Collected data
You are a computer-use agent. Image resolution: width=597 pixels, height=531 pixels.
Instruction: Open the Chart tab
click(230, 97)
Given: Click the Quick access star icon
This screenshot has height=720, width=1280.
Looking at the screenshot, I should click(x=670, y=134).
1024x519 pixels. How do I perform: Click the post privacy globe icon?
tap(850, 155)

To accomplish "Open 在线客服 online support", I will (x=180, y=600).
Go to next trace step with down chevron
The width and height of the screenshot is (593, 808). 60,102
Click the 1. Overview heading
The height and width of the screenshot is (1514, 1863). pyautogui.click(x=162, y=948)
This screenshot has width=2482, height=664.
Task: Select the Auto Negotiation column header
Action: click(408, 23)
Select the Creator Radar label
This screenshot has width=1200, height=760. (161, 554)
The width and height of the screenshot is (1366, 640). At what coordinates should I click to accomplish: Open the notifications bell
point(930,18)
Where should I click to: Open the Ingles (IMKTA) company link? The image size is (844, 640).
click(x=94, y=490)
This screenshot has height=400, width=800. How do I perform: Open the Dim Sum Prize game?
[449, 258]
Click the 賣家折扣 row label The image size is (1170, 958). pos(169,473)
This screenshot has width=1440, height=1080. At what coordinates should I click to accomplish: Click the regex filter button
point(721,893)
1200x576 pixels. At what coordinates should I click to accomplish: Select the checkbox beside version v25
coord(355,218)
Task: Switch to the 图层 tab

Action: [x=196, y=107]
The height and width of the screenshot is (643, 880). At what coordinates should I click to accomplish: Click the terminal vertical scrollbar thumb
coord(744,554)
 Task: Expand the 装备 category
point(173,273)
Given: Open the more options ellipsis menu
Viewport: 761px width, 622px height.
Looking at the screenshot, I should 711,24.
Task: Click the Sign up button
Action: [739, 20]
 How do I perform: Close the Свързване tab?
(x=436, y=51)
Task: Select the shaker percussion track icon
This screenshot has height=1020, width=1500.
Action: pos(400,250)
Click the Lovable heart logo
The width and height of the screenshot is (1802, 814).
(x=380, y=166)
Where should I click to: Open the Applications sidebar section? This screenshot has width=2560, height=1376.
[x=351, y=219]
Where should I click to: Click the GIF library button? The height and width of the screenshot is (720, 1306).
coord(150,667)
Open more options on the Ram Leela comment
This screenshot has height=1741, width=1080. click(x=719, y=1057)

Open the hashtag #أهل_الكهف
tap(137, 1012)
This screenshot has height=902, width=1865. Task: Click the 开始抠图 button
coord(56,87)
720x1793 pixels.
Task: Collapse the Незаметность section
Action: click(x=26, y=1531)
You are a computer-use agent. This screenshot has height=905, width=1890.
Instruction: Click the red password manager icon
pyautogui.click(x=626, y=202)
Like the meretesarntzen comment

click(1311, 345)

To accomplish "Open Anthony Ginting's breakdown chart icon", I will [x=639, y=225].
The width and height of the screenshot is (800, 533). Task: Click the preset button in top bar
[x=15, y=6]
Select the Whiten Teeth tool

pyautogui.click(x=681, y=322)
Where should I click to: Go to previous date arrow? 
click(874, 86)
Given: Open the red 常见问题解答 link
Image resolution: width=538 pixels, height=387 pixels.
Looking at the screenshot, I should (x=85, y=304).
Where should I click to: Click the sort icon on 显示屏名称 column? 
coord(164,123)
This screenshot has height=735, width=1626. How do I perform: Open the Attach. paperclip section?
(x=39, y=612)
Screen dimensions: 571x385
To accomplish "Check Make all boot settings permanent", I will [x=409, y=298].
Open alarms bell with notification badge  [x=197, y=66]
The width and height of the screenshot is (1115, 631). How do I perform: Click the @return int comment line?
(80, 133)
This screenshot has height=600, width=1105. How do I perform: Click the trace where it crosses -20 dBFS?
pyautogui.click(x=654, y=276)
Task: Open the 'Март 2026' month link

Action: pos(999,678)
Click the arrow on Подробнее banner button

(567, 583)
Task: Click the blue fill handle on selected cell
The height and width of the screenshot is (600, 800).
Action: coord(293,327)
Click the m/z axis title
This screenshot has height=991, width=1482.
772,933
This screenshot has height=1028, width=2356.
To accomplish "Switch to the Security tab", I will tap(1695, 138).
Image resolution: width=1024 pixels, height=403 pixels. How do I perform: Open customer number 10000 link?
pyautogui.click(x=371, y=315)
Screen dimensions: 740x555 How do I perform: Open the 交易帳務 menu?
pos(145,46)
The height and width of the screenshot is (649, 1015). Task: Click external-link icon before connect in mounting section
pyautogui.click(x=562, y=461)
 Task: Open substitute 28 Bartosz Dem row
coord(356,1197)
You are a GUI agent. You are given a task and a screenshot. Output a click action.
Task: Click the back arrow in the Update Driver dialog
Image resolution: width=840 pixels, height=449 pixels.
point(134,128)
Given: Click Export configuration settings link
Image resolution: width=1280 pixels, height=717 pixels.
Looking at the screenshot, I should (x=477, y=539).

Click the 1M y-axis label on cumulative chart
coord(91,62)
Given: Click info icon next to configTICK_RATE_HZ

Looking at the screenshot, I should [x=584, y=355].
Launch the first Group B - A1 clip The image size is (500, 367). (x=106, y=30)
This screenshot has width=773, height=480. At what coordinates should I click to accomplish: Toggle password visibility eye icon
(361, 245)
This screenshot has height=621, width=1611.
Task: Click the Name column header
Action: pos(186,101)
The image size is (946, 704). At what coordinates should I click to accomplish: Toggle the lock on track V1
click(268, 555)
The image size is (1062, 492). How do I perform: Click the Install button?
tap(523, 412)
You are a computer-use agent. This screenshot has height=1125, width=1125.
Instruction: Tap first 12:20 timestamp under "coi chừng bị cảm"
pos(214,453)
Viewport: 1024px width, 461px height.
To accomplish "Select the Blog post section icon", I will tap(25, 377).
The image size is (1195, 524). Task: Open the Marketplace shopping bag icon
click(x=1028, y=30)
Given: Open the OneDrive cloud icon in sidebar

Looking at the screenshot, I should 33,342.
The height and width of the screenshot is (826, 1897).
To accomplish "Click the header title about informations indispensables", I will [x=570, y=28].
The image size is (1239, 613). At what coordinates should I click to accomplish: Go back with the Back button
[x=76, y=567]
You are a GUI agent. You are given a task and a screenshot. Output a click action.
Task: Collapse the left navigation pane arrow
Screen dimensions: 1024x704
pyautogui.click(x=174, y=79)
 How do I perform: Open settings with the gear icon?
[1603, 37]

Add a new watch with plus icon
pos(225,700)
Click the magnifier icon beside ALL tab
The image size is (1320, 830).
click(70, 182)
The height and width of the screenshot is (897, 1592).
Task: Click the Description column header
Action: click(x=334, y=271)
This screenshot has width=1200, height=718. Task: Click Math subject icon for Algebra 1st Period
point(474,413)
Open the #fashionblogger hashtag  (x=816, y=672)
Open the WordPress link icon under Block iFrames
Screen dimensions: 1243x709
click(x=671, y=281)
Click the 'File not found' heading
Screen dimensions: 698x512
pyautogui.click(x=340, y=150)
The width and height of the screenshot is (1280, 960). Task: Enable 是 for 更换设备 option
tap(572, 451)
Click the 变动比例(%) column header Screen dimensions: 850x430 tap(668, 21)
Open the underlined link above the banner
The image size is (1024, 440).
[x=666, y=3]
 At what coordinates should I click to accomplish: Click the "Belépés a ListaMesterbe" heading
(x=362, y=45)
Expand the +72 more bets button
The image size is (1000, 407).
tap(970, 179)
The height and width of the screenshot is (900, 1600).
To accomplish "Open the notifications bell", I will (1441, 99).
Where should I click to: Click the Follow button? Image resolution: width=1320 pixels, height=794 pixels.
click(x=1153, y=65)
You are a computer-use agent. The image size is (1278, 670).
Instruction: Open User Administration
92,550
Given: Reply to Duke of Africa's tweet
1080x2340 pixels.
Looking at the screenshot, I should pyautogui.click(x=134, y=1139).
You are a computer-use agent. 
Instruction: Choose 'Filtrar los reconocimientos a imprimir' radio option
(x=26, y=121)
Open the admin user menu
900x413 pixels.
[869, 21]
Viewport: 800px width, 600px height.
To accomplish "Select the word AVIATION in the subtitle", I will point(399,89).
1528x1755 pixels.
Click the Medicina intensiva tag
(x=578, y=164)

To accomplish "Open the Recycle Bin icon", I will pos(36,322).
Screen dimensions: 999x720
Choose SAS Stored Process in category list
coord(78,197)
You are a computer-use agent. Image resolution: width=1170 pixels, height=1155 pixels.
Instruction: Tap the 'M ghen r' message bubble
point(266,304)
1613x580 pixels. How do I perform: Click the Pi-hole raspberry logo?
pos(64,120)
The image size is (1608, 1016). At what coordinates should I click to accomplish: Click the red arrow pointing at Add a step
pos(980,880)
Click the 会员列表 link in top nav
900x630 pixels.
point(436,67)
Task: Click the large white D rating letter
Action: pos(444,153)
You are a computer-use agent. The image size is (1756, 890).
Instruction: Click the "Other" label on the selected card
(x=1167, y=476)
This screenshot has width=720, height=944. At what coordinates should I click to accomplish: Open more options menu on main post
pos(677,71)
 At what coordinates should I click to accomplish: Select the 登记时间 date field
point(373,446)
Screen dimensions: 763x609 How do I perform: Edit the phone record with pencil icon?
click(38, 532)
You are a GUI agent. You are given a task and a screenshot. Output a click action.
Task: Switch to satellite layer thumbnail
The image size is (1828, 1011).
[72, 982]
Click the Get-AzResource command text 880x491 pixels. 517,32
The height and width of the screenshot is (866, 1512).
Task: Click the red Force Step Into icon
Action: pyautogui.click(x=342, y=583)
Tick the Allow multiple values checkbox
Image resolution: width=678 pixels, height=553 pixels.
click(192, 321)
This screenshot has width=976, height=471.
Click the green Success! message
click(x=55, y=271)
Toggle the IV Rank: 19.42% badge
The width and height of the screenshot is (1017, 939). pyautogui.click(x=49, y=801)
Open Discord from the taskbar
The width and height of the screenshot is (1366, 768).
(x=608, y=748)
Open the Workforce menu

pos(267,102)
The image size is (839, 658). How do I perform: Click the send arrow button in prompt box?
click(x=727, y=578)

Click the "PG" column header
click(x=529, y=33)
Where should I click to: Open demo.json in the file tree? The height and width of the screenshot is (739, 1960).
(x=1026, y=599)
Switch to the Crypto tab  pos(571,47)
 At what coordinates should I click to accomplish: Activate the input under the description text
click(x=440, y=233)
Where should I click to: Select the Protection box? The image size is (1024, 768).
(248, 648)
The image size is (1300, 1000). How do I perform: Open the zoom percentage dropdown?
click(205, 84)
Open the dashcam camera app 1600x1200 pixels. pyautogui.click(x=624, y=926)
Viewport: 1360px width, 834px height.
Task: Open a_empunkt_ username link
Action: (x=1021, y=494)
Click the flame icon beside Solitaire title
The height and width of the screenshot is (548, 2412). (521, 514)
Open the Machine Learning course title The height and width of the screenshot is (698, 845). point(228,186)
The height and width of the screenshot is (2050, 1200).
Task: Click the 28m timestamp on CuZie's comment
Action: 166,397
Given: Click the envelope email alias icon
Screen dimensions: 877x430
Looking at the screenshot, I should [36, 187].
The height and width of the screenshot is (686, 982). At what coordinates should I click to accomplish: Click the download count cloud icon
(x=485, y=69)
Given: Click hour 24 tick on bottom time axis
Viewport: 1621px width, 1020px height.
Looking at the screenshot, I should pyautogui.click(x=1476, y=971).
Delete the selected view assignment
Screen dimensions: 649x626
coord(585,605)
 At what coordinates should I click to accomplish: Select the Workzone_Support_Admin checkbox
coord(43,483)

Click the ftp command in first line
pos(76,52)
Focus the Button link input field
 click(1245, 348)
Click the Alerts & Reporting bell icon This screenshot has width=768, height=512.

• **Instructions to follow**
From the entries above, extract each line containing "will".

• **Solution to the exercise**
To accomplish "Open 在线客服 online support", I will (x=180, y=600).
To accomplish "Open Anthony Ginting's breakdown chart icon", I will [x=639, y=225].
To accomplish "Check Make all boot settings permanent", I will [x=409, y=298].
To accomplish "Switch to the Security tab", I will tap(1695, 138).
To accomplish "Select the Blog post section icon", I will tap(25, 377).
To accomplish "Click the header title about informations indispensables", I will [x=570, y=28].
To accomplish "Open the notifications bell", I will (1441, 99).
To accomplish "Select the word AVIATION in the subtitle", I will point(399,89).
To accomplish "Open the Recycle Bin icon", I will pos(36,322).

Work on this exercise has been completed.